The aorta is the large artery leaving the heart which first brings blood to the rest of the body. Because of its large size, it provides large sample sizes for convenient experimental measurements. Hence, it has been widely studied. It is not the same as other vessels, but perhaps is a reasonable first approximation.
This page contains graphs that summarize the optical properties of aorta, compiled from various reported studies. The tissues are either human, pig, or dog aorta, and the inter-species differences are not as important as the inter-study differences. In other words, variation in experimental technique and tissue preparation probably dominate the differences amongst data.
Two methods primary methods were used to generate data in this article: integrating sphere and photoacoustic.
The absorption increases toward shorter wavelengths due to protein absorption, and toward longer wavelengths due to water absorption. In the 400-600 nm range, absorption by hemoglobin is very strong and residual hemoglobin staining of vessel walls is a strong influence. Hemoglobin contamination can be seen in some of the spectra in this region. In the central region between 600-1300, tissue absorption is lowest.

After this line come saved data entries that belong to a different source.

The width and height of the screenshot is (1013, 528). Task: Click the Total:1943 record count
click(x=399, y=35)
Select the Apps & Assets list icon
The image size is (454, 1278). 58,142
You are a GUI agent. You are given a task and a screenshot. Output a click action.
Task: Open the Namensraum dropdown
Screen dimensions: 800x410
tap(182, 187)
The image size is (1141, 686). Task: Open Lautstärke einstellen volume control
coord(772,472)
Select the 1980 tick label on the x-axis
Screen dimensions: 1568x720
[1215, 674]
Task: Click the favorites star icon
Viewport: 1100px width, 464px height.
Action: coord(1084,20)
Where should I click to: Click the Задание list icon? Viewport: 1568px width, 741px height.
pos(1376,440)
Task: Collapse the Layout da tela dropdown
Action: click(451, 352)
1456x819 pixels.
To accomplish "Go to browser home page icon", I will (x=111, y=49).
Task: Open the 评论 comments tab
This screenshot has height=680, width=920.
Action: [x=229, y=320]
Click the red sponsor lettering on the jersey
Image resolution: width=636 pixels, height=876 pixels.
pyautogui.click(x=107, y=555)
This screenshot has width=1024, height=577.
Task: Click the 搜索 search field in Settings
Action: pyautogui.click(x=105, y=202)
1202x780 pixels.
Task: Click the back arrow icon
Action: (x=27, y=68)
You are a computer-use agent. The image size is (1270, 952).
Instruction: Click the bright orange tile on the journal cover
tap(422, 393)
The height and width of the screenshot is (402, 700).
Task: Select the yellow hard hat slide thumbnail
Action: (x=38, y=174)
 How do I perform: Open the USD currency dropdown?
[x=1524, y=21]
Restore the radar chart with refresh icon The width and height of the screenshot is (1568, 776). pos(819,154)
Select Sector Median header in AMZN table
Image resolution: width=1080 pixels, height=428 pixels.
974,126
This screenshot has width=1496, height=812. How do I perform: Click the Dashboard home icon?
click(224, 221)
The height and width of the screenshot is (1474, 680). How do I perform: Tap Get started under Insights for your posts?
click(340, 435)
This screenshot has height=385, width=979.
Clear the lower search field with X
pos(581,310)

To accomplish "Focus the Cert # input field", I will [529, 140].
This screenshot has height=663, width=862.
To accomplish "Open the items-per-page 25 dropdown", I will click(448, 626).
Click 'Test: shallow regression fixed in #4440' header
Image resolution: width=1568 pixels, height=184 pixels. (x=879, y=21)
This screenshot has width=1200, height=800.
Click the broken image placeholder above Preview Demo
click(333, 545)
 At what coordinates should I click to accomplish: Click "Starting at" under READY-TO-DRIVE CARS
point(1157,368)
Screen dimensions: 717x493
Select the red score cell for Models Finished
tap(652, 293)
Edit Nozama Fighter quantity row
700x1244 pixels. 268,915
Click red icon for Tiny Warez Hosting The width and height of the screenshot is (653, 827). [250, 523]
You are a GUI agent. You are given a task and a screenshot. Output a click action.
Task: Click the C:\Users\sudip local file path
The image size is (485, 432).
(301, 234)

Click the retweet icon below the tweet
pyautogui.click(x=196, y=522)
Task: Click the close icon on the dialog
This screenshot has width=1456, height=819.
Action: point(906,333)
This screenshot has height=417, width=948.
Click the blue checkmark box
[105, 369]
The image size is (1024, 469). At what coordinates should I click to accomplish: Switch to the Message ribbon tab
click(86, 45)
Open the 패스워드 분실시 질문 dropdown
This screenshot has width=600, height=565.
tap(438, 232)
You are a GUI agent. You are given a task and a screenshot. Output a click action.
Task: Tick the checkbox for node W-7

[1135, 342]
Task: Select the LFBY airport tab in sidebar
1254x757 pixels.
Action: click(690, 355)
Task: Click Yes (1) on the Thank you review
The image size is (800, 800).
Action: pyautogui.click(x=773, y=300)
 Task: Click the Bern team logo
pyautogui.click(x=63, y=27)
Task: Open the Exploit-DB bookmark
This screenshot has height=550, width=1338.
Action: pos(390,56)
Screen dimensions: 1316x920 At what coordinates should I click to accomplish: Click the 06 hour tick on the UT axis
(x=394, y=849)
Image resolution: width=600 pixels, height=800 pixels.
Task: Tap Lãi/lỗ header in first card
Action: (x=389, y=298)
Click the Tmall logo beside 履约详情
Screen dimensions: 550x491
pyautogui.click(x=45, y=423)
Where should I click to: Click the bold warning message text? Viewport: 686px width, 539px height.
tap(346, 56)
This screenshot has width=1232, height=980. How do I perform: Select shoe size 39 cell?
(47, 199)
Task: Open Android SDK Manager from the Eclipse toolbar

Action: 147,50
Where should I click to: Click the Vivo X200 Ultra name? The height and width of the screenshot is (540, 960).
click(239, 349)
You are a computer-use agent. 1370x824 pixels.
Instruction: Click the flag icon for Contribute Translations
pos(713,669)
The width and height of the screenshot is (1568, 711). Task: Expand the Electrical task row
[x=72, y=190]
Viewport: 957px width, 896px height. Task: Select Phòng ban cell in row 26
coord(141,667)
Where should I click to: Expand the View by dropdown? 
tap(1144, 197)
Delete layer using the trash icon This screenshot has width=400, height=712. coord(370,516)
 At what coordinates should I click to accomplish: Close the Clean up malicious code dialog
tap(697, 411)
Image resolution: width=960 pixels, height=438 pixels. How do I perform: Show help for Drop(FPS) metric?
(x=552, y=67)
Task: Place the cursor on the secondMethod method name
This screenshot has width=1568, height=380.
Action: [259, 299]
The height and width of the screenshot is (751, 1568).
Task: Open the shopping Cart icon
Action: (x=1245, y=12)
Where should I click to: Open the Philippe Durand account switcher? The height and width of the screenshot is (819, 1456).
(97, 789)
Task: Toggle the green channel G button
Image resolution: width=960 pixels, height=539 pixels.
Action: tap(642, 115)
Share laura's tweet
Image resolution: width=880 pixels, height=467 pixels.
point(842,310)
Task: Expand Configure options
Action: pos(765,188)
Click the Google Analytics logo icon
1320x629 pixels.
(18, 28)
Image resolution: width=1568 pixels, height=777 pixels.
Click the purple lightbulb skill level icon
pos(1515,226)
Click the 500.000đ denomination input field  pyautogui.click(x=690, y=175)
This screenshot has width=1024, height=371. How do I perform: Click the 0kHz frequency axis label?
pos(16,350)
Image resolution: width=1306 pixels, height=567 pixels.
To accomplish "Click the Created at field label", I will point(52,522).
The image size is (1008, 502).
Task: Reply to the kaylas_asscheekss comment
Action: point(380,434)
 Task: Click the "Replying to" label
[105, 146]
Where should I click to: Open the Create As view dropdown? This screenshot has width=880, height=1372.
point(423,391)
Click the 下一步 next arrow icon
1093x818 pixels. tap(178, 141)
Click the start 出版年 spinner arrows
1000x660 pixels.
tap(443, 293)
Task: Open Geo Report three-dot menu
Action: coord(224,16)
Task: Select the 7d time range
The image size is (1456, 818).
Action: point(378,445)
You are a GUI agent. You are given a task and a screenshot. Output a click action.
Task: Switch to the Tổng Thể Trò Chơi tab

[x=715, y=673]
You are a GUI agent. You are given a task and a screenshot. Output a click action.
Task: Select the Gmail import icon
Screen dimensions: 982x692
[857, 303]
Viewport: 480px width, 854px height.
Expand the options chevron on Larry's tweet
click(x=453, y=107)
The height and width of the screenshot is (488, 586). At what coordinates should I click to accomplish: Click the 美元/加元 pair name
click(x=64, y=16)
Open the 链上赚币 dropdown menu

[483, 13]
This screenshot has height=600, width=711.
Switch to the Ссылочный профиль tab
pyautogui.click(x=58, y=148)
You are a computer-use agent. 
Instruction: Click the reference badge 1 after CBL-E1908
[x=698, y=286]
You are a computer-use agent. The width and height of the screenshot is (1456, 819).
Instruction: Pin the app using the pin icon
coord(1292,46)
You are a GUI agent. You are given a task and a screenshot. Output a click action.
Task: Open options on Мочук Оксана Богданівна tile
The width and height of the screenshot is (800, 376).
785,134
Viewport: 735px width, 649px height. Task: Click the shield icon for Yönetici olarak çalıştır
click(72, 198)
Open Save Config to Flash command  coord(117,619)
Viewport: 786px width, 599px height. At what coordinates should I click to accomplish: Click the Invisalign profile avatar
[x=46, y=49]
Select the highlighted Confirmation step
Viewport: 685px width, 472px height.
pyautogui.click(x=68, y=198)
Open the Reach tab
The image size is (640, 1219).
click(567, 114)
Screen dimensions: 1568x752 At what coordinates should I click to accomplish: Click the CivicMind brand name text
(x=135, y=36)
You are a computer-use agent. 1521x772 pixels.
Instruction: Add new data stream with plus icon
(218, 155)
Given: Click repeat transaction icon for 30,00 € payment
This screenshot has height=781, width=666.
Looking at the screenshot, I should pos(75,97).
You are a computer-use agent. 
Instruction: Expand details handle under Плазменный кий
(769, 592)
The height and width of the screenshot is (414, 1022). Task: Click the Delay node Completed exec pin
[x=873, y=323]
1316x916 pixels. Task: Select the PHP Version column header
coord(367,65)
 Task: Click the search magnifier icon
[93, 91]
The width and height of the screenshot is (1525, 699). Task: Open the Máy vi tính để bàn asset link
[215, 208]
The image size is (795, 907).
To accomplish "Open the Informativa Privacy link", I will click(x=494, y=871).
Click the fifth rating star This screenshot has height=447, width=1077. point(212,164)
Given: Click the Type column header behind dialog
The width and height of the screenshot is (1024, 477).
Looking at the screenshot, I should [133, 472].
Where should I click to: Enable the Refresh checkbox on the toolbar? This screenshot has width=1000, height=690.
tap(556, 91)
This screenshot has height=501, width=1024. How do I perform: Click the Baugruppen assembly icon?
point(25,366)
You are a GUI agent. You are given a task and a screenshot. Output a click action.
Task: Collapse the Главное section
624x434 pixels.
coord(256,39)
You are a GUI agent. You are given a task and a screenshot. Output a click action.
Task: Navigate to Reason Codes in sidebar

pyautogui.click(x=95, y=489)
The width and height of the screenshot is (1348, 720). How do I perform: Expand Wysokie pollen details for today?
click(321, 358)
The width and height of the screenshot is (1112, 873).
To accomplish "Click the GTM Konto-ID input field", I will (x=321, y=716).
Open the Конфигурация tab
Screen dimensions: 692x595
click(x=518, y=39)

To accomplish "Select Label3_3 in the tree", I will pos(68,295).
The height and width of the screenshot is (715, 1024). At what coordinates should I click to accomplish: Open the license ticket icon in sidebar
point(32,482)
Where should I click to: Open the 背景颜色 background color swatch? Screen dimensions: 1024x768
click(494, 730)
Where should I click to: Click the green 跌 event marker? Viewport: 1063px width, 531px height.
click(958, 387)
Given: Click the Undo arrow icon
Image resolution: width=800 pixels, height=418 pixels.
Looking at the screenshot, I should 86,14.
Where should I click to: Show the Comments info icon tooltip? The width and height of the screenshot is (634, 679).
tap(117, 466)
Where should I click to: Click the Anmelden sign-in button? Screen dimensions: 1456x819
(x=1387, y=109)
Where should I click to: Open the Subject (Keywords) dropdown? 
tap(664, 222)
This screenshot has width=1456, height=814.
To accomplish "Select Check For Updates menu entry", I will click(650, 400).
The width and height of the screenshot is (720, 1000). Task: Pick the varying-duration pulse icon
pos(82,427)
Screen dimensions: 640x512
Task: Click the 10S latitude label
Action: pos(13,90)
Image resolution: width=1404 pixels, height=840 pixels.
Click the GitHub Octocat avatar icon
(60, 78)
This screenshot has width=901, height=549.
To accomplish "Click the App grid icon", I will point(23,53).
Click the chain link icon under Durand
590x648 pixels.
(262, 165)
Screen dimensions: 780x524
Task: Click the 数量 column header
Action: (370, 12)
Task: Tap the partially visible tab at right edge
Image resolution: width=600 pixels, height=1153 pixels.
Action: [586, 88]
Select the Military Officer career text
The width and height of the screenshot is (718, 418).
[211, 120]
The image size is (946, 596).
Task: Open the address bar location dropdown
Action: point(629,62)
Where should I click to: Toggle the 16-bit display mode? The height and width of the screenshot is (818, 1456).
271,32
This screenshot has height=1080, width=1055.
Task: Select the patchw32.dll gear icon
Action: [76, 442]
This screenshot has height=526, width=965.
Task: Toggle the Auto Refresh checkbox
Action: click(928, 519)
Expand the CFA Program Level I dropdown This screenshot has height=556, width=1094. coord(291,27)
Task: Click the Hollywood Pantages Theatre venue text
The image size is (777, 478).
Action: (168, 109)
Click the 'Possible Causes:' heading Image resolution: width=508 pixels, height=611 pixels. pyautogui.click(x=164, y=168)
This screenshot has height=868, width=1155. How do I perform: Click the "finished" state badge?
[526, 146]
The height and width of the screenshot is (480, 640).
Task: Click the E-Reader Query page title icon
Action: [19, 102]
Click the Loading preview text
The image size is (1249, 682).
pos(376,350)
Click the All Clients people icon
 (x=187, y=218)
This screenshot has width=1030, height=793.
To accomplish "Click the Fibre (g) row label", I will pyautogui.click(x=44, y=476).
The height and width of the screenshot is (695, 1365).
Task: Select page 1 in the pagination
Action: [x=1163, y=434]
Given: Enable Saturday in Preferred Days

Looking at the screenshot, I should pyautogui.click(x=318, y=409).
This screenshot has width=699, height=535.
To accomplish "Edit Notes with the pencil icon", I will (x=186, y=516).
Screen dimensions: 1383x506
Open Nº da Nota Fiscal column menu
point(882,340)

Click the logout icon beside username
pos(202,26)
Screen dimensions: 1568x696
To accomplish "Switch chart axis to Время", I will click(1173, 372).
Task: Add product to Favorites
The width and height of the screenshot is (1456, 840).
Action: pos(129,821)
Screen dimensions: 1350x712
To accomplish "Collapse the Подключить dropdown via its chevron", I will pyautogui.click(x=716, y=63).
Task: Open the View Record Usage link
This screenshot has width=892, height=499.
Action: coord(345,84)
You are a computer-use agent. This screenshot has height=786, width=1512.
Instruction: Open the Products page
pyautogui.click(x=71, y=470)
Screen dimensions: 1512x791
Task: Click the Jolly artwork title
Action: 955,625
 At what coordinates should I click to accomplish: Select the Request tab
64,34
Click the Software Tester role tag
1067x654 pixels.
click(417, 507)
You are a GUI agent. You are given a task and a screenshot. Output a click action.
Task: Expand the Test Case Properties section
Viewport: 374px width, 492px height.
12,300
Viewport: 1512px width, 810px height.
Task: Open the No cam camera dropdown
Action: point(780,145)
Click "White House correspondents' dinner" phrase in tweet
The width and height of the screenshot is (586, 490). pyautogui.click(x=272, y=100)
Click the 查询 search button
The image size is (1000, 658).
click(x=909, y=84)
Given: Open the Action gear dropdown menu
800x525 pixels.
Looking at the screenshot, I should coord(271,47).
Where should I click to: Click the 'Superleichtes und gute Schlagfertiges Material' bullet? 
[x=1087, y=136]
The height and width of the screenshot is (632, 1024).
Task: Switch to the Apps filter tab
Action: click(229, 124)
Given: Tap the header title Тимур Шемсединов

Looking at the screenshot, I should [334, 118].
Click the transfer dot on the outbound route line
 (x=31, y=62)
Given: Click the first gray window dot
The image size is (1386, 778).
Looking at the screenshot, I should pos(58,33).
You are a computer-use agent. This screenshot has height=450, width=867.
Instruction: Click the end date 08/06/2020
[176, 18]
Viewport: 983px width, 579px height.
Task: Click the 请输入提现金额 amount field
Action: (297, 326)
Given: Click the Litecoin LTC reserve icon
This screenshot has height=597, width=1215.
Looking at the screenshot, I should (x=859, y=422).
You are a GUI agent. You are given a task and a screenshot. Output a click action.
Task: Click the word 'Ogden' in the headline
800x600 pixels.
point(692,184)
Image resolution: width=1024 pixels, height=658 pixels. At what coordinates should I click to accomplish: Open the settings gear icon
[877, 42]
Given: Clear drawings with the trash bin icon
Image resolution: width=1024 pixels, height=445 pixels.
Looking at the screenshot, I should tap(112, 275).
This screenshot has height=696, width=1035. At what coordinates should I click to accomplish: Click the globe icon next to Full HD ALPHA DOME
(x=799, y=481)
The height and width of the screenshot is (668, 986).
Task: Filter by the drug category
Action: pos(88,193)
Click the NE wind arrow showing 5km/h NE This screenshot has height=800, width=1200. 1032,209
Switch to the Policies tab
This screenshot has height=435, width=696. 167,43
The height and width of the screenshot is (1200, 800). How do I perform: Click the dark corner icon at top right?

Integrating sphere measurements can yield artificially high μa values due to edge losses at the sphere's ports, and the data of Keijzer and Oraevsky a are suspect in this region. The low values of van Gemert, Yoon a and Yoon b at 633 nm, and the low values of van Gemert, Essenpreis, Cheong b and Cheong c at 1064 nm are probably good. The low value at 1064 from the photoacoustic measurements of Oraevsky b are as low as water itself. Since aorta tissue has only about 80% water content (rough estimate), the tissue is greater than 80% of the pure water μa value. Although the tissue measured in Oraevsky b is diseased aorta (atherosclerotic plaque), the optical properties are not very different from that of normal aorta (see the Oraevsky b paper for comparison). The data of Keijzer shows the individual optical properties of the three layers that comprise the aorta:
It should be pointed out that the inter-specimen variation in μa for three samples was as great as the inter-layer variation for μa. So while differences in optical properties of tissue layers are real, the inter-specimen variations can be significant. In general, one needs to assess the optical properties of any particular tissue site rather than rely on some average value from a library if accuracy is important. However, for general guidance of dosimetry in medical laser applications, the data of this graph and the following graphs are helpful.
The scattering falls with increasing wavelength. The scattering behavior at shorter wavelengths below 600 nm is likely dominated by scattering from the periodicity and size of refractive index fluctuations of the collagen fibrils, in the size range of 70 nm to hundreds of nm. Longer wavelength behavior beyond 600 nm is increasingly dominated by scattering from the larger 2-3 μm diameter cylinders of collagen fibers composed of collagen fibrils. Other tissue components may also contribute to the overall scattering, but collagen fibers at the micro and macro scale probably dominate the scattering.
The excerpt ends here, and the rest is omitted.